Swords Against Death Re-Read: “Thieves’ House”
Bill Ward and I are re-reading a book from Fritz Leiber’s famous Lankhmar series, Swords Against Death. We hope you’ll pick up a copy and join us. This week we tackled the third tale in the volume, “Thieves’ House.”
Howard: I see now why I remembered this one so fondly. Consider the following ingredients: a twisting maze in a building so old that even its inhabitants don’t know all of its secrets: trap doors, secret passages, action, mayhem, a beautiful dancing girl, treasure, horror…
So far as I know, this is the first ever mention of a guild of thieves (remembering that the “earlier” story, “Ill Met in Lankhmar” was written decades after this one). A thief is referred to as being “a cutpurse of the first rank.” You combine that with the traps and treasure and the horrors and it’s pretty darned clear what a huge influence this story had to have had on original Dungeons & Dragons, not to mention all other fantasy games and all writers who grew up playing them.
Howard: Hah! And how about the horror? Leiber hits it out of the park. In lesser hands we would just have seen some talking skeletons. Instead, we only ever glimpse them, or their actions. A character might brush against one, or hear the clack of them, or see a dead man’s neck with marks upon it that are strangely claw-like. Then there are the touches like the “old thieves” being able to see Fafhrd in pitch-black, or the flight of skeletal bats, or the jewel-like glimmer of eyes floating in the darkness… it’s just fabulous.

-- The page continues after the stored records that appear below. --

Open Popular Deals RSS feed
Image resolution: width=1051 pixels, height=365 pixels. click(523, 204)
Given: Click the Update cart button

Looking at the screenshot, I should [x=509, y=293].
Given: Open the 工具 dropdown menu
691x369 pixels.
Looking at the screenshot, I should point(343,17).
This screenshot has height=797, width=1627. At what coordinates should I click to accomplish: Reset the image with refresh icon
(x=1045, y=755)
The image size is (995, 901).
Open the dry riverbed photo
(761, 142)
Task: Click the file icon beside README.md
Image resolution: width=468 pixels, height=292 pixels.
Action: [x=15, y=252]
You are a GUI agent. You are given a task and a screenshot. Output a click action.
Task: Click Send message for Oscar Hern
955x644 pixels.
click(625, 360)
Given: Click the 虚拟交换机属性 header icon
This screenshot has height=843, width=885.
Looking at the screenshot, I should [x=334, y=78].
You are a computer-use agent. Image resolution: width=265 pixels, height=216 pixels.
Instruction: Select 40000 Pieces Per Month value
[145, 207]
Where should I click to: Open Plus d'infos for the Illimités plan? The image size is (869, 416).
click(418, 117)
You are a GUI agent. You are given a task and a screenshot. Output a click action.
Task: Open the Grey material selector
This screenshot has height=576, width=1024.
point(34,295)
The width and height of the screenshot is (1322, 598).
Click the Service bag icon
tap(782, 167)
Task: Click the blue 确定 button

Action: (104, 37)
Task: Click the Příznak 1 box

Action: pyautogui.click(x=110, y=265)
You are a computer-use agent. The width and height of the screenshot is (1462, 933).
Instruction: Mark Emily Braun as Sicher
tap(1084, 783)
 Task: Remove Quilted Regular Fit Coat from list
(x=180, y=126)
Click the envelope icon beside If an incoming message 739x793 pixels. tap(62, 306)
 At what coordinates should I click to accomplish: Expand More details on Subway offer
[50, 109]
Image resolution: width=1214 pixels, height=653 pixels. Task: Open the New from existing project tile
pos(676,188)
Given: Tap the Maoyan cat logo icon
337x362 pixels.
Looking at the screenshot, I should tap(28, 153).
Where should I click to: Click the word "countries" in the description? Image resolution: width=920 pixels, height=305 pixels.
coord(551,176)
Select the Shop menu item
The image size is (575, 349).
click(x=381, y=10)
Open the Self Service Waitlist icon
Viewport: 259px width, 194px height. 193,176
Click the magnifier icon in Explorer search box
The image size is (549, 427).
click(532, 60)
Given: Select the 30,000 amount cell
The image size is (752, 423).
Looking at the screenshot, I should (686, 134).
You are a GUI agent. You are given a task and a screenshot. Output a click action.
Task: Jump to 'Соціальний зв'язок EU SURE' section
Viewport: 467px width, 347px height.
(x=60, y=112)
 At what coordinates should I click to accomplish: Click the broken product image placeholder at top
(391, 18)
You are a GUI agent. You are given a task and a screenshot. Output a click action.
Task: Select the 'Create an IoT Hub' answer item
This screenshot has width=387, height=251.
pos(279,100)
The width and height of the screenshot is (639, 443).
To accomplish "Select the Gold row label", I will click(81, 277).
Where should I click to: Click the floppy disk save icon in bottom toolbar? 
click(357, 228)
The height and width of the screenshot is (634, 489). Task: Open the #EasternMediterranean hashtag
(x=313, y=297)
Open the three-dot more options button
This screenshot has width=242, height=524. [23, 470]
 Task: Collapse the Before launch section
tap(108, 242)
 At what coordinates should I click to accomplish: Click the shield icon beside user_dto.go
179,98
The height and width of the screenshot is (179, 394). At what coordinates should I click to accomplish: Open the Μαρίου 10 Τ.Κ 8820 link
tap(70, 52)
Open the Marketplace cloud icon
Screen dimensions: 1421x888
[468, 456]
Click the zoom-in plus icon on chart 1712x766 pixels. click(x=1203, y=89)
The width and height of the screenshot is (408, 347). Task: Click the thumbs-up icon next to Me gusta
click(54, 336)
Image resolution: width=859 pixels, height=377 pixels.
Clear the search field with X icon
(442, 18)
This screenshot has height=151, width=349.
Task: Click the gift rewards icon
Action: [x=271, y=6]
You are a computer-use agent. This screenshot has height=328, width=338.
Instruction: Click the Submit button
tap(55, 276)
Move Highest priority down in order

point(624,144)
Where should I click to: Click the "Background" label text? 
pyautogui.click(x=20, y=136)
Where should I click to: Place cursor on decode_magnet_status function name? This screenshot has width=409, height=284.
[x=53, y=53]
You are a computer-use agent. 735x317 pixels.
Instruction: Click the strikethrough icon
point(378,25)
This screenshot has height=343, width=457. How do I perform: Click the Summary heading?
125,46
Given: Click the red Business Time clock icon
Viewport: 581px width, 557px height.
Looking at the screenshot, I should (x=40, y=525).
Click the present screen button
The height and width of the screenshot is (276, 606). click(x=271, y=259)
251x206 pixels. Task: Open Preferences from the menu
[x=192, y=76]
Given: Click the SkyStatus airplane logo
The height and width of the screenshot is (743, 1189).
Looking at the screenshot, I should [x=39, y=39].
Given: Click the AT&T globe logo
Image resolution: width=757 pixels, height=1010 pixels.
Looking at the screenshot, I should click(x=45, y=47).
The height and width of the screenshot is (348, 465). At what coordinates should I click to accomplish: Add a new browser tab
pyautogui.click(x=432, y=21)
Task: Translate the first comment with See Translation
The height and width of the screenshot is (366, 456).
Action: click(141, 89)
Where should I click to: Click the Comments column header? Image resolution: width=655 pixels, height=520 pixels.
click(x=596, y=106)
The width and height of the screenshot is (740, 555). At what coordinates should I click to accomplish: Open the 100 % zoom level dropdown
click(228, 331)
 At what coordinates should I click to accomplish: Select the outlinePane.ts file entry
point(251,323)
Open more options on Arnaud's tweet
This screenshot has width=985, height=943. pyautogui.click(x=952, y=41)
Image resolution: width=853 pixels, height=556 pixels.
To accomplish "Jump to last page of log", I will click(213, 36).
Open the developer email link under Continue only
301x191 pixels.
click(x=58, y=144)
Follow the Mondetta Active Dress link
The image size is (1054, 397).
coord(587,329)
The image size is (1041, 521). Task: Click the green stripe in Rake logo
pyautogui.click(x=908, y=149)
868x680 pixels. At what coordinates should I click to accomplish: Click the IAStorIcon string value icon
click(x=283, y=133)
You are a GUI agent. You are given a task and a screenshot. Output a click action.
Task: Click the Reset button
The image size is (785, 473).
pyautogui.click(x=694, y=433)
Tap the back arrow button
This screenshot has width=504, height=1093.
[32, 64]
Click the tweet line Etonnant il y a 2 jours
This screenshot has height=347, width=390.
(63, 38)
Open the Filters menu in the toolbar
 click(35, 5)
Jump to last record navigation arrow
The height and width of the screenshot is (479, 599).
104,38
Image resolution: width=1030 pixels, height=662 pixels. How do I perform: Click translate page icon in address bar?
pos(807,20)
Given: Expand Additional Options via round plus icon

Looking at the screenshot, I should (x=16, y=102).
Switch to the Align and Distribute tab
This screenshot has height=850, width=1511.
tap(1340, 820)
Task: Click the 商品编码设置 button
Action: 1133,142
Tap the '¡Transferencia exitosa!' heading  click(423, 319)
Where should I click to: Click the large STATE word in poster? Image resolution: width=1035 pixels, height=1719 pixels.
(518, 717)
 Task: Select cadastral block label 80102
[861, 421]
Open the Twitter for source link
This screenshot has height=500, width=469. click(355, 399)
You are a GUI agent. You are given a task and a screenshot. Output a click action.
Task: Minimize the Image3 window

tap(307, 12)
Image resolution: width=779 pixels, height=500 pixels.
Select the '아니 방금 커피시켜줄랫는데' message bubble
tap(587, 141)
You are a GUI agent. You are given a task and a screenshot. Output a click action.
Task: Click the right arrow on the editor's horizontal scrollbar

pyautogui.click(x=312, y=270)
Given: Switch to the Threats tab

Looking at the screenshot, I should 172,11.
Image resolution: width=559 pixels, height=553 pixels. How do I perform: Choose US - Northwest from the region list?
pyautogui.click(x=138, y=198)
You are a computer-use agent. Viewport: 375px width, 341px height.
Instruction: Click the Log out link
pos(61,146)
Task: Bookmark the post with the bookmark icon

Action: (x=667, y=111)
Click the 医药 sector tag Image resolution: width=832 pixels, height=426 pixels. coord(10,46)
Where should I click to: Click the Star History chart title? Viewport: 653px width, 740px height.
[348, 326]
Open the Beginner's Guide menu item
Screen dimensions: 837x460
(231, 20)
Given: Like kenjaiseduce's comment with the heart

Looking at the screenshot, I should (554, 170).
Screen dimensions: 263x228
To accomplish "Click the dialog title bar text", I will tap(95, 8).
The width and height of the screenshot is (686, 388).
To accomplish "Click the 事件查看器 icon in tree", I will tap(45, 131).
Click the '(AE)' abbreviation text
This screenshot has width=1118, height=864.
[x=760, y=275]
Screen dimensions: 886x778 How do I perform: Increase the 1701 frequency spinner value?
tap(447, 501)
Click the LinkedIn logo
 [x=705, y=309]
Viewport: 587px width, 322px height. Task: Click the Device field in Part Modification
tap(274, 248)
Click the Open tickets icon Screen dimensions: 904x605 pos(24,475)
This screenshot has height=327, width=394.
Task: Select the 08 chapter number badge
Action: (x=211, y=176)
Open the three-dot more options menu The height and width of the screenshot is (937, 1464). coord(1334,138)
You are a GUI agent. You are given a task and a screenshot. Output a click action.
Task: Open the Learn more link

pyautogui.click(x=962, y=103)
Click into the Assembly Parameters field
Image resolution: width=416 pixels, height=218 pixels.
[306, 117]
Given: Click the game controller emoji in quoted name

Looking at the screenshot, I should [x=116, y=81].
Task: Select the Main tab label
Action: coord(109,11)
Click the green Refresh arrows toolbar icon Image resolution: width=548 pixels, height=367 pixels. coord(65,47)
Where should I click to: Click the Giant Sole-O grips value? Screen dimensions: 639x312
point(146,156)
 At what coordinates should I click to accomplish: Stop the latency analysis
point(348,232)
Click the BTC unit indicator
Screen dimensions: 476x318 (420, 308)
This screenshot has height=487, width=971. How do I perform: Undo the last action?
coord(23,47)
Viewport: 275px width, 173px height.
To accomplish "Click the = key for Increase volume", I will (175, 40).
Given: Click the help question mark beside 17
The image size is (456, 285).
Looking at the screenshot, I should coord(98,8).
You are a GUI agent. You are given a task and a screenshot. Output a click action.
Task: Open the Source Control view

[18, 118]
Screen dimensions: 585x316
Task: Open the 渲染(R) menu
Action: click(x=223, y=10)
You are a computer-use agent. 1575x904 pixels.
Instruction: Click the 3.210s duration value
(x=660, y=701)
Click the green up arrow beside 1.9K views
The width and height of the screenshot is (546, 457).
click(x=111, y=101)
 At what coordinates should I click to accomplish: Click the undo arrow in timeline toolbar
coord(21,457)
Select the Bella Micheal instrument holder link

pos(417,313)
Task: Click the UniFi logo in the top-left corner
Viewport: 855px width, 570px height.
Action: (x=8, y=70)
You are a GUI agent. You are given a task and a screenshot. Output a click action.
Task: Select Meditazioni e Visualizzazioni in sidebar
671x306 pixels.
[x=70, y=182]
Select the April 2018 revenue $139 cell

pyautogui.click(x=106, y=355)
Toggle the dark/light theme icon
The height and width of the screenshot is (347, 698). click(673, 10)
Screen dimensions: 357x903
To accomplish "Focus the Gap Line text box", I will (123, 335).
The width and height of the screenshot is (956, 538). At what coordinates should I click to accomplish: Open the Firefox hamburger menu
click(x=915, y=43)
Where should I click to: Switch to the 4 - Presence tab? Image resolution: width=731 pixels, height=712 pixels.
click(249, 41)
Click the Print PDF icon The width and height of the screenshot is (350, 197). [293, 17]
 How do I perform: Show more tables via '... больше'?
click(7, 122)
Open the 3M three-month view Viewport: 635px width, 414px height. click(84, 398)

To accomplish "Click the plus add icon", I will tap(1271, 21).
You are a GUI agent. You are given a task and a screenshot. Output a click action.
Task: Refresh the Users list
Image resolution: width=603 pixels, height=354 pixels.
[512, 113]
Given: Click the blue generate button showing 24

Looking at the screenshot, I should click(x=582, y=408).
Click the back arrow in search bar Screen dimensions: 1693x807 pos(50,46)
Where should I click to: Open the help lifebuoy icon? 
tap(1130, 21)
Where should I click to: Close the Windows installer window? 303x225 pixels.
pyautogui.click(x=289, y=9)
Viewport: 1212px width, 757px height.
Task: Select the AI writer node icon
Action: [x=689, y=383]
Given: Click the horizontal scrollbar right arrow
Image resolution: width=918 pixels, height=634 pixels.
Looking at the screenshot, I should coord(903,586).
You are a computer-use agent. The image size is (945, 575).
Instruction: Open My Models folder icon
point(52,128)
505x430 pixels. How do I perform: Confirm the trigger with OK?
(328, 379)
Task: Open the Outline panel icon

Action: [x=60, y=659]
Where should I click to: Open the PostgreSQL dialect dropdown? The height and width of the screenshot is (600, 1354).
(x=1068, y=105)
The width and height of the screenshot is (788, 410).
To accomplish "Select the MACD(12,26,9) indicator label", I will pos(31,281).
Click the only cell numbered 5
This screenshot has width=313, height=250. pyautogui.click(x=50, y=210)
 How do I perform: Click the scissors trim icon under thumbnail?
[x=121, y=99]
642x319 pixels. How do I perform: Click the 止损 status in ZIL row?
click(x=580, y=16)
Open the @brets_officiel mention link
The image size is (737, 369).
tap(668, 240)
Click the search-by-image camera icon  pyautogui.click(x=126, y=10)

Bill: All that also struck me as particularly impressive. The scene where Fafhrd is being discussed by the ancient dead is especially creepy (as well as somewhat funny, a hard balance to strike), as is the teasing description of the emergence of the dead at the climactic part of the story. Not for nothing is Leiber also celebrated for his more horrific weird tales, such as “The Smoke Ghost,” and I was reminded again of his skill in this story.
Howard: Great point about the humor. Leiber manages to have a comforting thread of humor even as he’s chilling you with the supernatural.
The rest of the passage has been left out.